I've been playing with the idea of free energy for a while now based on the idea that an alternator could generate more electricity then it takes to actually spin it.

I know the first response from anyone is "theres no way that can work it's against the laws of physics".

But today I ran a power drill off of a car alternator that was spinning at lower rpm's then the drill. Which means if the drill was running the alternator... it would make more energy then it used. The drill definitely has the power for it.

I AM a noob when it comes to this stuff but comon , it seems like with the proper alternator/electric motor combination it would be easy to build a machine that ran itself.


----------



## gcavan (Aug 13, 2009)

You are forgetting about a concept known as friction.


----------



## Basementgeek (Feb 7, 2005)

Good luck, keep us posted. Got to say it is not going work, I am sure it has been tried.

BG


----------



## emosun (Oct 4, 2006)

gcavan said:


> You are forgetting about a concept known as friction.


Explain some , I'd like to hear!


----------



## gcavan (Aug 13, 2009)

Never mind. Forget I mentioned it. In fact I'll even hook you up with a fellow who has it all figured out:
Perpetual Motion Generator


----------



## octaneman (May 13, 2009)

Emosun


Are you working on a project of a windmill running off an alternator ?


----------



## emosun (Oct 4, 2006)

Naw I am thinking about a alternator running off an electric motor , that would use less electricity then the alternator created.

I'm thinking an ideal setup would be a 2000/3000w power inverter running maybe a 1/2hp motor running 3 car alternators to run the inverter and charge the batteries.

I already know the whole "if it works they would have invented it already" speech. But just look at what happend to the electric car in california....


----------



## octaneman (May 13, 2009)

So what you really want to do is build a battery charger that will re-charge car batteries in the fraction of the time that it takes if you would hook them up to a regular charger. Its a great idea and it can be done, but you have to consider 2 things. 1) You will need to hook up a start capacitor and separate breakers to run the heavy loads off the wall. 2) The alternators have to be setup in a way that they are running off a serpentine belt and spinning at 1000+ rpm to be effective. You really need to plan this out, its an awesome idea cause the way I see it, you can connect 3 or 4 batteries in parallel and charge them all at the same time at different amp rates.

Lead-acid batteries can last 10+ years if properly maintained.
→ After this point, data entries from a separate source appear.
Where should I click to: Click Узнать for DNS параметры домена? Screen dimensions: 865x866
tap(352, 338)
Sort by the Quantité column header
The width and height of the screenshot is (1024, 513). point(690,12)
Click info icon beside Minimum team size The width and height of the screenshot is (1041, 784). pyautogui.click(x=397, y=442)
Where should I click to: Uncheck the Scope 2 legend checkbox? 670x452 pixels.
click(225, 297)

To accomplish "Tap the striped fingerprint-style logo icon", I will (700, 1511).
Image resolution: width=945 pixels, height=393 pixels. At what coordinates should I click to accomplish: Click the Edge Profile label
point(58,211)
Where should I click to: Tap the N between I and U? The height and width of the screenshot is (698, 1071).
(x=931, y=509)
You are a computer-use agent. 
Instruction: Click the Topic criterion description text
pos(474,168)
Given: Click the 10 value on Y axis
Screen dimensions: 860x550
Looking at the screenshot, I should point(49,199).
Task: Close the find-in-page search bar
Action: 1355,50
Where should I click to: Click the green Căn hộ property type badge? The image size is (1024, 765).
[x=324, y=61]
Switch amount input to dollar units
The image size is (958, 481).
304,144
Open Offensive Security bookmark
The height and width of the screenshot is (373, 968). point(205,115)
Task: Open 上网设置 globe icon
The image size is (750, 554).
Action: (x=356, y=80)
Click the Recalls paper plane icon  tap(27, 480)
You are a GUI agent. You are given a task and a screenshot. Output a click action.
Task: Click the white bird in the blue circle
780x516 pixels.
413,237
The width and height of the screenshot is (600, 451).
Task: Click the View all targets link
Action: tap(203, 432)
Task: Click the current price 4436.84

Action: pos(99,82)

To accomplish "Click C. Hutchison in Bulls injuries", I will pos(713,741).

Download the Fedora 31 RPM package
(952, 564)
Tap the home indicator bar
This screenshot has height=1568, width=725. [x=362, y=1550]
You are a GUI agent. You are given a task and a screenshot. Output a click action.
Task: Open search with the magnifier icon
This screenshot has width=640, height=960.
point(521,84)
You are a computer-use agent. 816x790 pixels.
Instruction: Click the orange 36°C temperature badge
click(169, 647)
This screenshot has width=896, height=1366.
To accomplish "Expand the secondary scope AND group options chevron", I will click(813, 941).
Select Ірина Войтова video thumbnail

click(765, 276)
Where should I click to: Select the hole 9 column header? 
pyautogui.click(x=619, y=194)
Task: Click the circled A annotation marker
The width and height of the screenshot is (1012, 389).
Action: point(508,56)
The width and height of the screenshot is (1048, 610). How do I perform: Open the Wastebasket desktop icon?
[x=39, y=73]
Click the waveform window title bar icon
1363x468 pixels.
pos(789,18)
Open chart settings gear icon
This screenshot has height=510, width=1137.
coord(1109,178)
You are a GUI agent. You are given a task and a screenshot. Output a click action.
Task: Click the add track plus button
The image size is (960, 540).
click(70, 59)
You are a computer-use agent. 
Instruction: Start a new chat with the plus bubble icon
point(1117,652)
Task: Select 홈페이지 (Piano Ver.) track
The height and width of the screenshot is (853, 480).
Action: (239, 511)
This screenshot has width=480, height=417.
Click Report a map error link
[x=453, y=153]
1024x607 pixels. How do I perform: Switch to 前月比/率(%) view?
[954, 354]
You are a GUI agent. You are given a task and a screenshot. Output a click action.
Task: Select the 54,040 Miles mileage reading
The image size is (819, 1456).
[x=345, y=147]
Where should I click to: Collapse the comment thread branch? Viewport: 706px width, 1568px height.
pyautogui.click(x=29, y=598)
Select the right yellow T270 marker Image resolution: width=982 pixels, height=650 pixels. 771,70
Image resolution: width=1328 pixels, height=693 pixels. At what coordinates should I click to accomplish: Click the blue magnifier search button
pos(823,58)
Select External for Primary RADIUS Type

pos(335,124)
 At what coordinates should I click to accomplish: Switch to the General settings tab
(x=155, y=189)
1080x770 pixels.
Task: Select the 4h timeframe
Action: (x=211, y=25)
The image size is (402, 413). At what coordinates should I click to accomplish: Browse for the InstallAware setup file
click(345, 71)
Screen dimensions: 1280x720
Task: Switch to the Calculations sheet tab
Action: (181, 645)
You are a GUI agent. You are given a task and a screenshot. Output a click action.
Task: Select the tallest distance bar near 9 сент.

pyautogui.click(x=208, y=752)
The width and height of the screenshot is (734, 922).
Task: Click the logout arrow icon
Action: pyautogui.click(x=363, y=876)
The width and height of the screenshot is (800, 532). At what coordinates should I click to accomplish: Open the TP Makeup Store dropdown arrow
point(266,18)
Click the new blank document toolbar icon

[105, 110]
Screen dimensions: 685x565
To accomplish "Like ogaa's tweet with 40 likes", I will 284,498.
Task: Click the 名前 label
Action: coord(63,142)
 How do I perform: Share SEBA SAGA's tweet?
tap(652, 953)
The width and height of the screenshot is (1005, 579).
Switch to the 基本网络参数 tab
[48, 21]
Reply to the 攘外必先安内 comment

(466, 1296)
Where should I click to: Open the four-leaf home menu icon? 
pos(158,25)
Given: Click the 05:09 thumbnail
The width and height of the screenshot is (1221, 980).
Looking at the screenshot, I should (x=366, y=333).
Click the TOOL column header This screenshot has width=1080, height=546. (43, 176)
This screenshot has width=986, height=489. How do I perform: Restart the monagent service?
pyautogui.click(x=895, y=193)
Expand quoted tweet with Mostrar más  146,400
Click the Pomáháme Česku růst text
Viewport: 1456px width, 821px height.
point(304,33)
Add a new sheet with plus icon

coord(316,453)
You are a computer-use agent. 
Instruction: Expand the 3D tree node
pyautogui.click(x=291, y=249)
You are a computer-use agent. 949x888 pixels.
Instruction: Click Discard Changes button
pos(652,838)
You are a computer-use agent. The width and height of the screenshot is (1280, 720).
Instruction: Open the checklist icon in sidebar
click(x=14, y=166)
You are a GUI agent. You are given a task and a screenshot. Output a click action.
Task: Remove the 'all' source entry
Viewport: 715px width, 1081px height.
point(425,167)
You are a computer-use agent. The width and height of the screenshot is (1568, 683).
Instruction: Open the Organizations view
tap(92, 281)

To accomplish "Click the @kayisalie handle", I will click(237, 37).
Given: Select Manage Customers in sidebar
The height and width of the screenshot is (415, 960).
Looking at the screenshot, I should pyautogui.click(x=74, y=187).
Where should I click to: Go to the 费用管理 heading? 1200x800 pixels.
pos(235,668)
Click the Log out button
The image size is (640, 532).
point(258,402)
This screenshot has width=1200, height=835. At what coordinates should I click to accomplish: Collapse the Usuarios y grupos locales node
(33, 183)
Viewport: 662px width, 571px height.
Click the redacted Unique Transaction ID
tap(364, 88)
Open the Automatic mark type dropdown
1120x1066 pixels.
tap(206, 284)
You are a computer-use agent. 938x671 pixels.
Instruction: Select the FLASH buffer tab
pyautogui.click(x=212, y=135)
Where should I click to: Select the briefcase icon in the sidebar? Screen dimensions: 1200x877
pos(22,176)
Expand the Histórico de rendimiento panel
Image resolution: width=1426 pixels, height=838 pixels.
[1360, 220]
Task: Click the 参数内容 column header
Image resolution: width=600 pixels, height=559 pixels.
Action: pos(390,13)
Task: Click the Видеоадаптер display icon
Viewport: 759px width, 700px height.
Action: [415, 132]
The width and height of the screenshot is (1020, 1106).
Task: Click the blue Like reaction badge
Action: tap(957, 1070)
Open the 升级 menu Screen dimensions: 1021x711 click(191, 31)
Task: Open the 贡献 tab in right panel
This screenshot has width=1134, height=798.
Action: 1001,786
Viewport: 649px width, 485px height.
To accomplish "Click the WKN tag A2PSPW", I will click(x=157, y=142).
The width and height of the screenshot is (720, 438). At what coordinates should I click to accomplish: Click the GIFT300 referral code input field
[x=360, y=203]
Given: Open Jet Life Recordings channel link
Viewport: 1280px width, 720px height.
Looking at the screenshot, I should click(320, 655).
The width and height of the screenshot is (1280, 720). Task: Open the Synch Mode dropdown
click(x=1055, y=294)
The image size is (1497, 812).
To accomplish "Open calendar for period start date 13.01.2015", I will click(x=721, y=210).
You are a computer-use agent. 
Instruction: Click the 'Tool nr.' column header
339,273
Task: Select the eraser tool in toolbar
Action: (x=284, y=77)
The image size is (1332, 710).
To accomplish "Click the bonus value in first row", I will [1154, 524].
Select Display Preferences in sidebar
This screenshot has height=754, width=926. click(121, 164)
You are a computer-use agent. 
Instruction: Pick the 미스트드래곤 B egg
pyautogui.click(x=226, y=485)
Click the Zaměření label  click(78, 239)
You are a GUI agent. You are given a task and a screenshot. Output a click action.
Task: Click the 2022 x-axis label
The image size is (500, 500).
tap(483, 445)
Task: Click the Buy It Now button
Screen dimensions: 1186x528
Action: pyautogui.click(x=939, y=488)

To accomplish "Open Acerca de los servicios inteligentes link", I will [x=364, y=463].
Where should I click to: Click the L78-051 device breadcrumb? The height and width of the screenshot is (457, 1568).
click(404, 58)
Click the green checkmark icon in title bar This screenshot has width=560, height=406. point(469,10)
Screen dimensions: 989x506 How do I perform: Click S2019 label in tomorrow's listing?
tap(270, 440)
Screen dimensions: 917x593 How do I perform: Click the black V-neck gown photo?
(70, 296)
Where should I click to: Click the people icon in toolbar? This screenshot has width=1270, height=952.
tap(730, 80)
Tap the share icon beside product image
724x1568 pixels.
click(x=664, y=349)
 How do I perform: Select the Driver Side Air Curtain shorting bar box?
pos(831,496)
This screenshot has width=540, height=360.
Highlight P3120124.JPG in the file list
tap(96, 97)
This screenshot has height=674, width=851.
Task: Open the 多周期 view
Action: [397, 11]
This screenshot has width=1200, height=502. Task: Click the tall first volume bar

Don't listen to the "if it was practical they would have invented" speech because battery manufactures don't want you to keep the same batteries year after year. They want you to keep on spending money buying their stuff so they can rake in the cash.


----------



## emosun (Oct 4, 2006)

octaneman said:


> So what you really want to do is build a battery charger that will re-charge car batteries in the fraction of the time that it takes if you would hook them up to a regular charger..


No I would like to make a machine that can generate electricity w/o using any gasoline or solar power or anything like that.

The battery would mearely be a way to start it.

I know those car inverters can run off an 800rpm car alternator with no battery at all. So 3 alternators plus a battery is more then enough to run the inverter. I figure two alternators can power the machine while having an extra to power anything I want.


----------



## emosun (Oct 4, 2006)

like this


----------



## octaneman (May 13, 2009)

emosun said:


> No I would like to make a machine that can generate electricity w/o using any gasoline or solar power or anything like that.


What about induction using ultracapacitors as storage device ?


----------



## A1tecice (Jun 1, 2010)

This will never work, you can never create energy, you can only transform its property's.


----------



## Wrench97 (May 10, 2008)

You're almost there just add a water wheel and a stream and you'll have it covered


----------



## Basementgeek (Feb 7, 2005)

I think you find out very quick that the more current you draw from the alternator the harder it will rotate, more power required. A 1/2 electric motor will make then spin but with little or no load.

How much power is required to run the inverter ? If it is putting out 20 amps at 120VAC, it needs about 200 amps at 12 VDC in. 

That is a lot.

BG


----------



## emosun (Oct 4, 2006)

octaneman said:


> What about induction using ultracapacitors as storage device ?


I'd like to hear more about it. I'm not too familiar with them



Basementgeek said:


> I think you find out very quick that the more current you draw from the alternator the harder it will rotate, more power required. A 1/2 electric motor will make then spin but with little or no load.
> 
> How much power is required to run the inverter ? If it is putting out 20 amps at 120VAC, it needs about 200 amps at 12 VDC in.


I'm not sure of the power requiremnt for the 3000w inverter. However , every 3000w inverter seems to state they can run off any vehicle with a 12v battery. Which seems to indicate it isn't a very high requirement.

I was able to power an 800w inverter with only a single car alternator with no battery at all , which leads me to think 3 alternators could power a 3000w inverter no problem considerin it's expected to run of a single alternator system.

That is interesting you mentioning the alternators physically being harder to move when there is more power draw , perhaps a dual alternator system or a larger motor would help?


----------



## emosun (Oct 4, 2006)

wrench97 said:


> You're almost there just add a water wheel and a stream and you'll have it covered


As funny as your joke was that actually has been done , and it works , I was trying to avoid using water at all and make it more ergonomic.

Instead of running the alternators from a motor the guy used a water pump and water wheel.


----------